PESCARA – Nato a Torino il 21 ottobre 1898 da Emanuele Filiberto di Savoia Duca d’Aosta (il grande Comandante dell’invitta III Armata), e da Elena di Borbone-Orléans, alla nascita ricevette il titolo di Duca delle Puglie, e a soli 16 anni si arruolò volontario come soldato semplice nel Reggimento Artiglieria a Cavallo “Voloire”, guadagnandosi sul campo il titolo di Tenente, per meriti di guerra.

Al termine del conflitto seguì lo zio Luigi Amedeo, Duca degli Abruzzi, in Somalia, con lo scopo di realizzare una ferrovia e un villaggio, denominato Villaggio Duca degli Abruzzi.

Alla morte del padre assunse il titolo di Duca d’Aosta, e nel 1936 divenne Vicere d’Etiopia, e il 21 ottobre 1937 Governatore Generale dell’Africa Orientale Italiana.
Il 10 giugno 1940 fu nominato Comandante Superiore delle Forze Armate dell’Africa Orientale Italiana.
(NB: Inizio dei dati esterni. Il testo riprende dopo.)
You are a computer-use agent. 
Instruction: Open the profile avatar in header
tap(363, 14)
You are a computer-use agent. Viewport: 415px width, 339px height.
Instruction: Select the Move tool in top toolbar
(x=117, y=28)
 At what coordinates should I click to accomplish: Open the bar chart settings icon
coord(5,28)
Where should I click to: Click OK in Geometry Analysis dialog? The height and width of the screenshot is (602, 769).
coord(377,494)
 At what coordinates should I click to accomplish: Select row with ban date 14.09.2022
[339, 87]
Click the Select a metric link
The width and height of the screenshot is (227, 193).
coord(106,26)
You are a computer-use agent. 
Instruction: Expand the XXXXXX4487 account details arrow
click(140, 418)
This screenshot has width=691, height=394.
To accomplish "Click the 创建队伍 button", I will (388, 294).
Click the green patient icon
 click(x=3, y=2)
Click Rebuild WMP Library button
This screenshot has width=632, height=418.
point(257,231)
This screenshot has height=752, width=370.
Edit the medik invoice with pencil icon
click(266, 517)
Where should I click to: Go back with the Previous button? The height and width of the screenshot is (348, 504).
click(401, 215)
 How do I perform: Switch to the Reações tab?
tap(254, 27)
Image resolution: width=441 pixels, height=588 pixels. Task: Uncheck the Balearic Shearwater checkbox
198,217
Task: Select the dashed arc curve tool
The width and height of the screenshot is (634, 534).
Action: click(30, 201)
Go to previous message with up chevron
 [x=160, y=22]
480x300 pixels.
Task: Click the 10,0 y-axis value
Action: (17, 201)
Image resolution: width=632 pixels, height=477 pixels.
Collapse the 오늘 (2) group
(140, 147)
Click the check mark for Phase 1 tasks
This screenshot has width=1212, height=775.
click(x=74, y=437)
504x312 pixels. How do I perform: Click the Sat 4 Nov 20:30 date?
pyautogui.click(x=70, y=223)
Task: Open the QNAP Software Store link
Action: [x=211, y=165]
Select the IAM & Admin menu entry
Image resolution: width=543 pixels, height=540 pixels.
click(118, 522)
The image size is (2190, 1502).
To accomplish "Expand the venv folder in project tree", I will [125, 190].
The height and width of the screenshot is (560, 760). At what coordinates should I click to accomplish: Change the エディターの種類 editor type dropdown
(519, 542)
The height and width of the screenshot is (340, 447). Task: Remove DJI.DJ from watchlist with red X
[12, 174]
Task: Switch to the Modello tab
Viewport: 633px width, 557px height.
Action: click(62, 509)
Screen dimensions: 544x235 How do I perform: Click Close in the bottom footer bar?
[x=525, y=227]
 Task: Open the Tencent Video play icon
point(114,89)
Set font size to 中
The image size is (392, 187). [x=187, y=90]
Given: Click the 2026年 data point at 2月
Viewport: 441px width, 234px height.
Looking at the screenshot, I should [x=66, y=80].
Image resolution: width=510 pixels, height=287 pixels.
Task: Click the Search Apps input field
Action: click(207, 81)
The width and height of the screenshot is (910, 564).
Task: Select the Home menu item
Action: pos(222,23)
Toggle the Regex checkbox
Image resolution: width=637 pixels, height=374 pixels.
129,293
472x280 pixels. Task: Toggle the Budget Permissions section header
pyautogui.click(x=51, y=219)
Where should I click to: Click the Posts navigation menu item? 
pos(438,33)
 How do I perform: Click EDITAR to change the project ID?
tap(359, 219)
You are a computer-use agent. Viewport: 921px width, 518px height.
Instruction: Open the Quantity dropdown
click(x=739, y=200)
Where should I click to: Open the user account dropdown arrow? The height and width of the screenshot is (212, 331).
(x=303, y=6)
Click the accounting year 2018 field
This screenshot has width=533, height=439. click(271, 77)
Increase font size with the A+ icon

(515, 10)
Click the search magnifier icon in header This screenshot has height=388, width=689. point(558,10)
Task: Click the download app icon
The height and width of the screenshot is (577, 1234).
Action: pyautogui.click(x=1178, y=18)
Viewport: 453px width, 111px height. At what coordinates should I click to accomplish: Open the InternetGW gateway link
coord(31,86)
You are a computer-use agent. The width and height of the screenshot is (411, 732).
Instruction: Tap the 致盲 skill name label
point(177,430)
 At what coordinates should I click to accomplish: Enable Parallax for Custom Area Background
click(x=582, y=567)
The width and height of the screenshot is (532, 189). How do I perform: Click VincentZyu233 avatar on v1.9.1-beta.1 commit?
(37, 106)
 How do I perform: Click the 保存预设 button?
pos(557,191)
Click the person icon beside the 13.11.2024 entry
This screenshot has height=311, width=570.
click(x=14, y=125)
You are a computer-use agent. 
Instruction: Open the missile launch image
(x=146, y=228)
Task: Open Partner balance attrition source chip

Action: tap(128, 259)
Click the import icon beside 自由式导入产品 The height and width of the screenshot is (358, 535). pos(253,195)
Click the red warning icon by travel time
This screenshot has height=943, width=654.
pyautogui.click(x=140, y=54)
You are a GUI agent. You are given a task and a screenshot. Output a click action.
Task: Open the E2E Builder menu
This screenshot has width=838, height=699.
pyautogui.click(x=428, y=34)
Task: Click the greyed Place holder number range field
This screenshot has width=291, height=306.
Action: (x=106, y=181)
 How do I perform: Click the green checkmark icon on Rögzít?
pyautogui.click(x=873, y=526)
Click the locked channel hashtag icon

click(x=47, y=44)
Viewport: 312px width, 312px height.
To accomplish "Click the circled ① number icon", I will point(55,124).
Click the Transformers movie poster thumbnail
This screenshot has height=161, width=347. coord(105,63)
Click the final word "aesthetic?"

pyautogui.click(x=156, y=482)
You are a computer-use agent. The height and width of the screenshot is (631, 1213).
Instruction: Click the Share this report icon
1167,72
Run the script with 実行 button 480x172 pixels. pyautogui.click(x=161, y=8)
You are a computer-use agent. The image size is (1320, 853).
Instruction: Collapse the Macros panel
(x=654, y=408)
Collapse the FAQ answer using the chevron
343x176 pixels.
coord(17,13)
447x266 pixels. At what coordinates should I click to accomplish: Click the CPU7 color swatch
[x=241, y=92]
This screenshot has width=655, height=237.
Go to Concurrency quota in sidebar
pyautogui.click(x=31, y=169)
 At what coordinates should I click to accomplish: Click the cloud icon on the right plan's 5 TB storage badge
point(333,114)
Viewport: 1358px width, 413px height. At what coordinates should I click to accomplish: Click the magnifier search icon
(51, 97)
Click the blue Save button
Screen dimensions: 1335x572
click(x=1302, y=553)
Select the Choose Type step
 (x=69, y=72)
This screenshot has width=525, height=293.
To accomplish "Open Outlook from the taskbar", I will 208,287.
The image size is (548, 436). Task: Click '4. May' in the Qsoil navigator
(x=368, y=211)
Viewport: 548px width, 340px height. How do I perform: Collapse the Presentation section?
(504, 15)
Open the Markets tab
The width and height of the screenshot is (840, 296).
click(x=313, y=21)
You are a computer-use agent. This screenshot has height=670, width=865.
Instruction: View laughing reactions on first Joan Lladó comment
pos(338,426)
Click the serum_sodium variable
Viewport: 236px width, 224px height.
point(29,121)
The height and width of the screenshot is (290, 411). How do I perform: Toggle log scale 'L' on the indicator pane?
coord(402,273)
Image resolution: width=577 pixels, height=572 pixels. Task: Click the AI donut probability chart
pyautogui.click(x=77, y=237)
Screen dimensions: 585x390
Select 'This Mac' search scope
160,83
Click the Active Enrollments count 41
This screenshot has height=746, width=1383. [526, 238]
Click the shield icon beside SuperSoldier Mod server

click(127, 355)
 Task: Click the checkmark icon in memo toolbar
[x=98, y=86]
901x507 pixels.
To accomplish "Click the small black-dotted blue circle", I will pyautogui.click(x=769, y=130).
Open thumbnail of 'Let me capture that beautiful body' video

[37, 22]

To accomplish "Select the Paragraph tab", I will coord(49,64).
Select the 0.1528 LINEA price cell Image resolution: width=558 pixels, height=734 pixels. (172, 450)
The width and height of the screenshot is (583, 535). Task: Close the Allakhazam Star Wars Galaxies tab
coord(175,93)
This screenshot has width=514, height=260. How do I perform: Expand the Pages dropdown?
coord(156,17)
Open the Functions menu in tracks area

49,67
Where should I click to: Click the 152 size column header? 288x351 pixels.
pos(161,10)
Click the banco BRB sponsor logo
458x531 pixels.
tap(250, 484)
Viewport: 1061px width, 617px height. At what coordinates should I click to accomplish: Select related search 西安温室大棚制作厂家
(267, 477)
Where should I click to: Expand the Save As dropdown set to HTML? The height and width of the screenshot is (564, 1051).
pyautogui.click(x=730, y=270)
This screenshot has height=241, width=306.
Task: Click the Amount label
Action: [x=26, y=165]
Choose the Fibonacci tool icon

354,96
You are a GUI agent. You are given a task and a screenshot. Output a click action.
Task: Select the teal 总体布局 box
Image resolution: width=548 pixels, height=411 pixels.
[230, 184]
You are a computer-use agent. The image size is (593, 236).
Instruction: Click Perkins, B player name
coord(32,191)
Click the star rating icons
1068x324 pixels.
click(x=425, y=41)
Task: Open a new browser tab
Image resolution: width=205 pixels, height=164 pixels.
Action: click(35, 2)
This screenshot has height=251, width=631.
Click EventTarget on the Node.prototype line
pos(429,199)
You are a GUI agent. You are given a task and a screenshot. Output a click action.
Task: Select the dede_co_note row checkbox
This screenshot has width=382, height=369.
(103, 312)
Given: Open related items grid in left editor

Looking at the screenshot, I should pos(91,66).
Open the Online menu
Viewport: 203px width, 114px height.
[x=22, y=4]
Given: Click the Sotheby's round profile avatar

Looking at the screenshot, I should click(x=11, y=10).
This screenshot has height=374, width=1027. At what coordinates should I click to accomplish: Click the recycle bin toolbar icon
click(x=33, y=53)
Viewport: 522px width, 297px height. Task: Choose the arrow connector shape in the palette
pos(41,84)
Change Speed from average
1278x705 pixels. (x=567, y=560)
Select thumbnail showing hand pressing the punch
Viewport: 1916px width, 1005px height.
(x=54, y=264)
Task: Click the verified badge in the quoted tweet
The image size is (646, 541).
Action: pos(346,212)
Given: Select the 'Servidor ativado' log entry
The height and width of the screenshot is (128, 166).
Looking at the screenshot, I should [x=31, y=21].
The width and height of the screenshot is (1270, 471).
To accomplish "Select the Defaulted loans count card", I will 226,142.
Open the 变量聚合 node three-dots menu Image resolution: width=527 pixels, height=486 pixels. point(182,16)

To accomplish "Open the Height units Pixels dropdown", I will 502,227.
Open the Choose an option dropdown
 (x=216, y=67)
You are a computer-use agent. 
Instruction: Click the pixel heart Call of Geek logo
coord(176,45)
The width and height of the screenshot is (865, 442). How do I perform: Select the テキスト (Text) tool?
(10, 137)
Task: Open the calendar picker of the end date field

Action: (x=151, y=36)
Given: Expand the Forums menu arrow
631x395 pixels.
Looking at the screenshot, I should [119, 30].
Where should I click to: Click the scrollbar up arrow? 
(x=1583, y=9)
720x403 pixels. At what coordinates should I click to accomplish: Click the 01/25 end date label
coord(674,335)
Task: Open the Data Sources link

Nel 1941, di fronte alla travolgente avanzata degli inglesi, le poche truppe italiane rimaste al suo comando si ritirarono per organizzare l’ultima resistenza sulle montagne etiopi. Amedeo si asserragliò dal 17 aprile al 17 maggio 1941 sull’Amba Alagi con 7.000 uomini, una forza composta da carabinieri, avieri, marinai della base di Assab, 500 soldati della sanità e circa 3.000 militari delle truppe indigene. Lo schieramento italiano venne ben presto stretto d’assedio dalle forze del generale Cunningham (39.000 uomini). I soldati italiani, inferiori sia per numero che per mezzi, diedero prova di grande valore, ma, rimasti stremati dal freddo e dalla mancanza di munizioni, acqua e legna, si dovettero arrendere ai britannici. Il giorno 14 Amedeo ottenne da Mussolini l’autorizzazione alla resa. Egli autorizzò gli indigeni della sua truppa a tornare nei propri villaggi (e altrettanto autorizzò a fare ai suoi ufficiali), ma gli abbandoni non furono superiori alla quindicina di casi, testimoniando il profondo legame che si era instaurato fra lui stesso, i suoi più giovani ufficiali ed i loro ascari. I militari di Sua Maestà Britannica, non solo in omaggio del comandante nemico appartenente alla migliore nobiltà europea, ma anche in segno di ammirazione per la fermezza da loro mostrata, resero gli onori delle armi ai superstiti, facendo conservare agli ufficiali la pistola d’ordinanza.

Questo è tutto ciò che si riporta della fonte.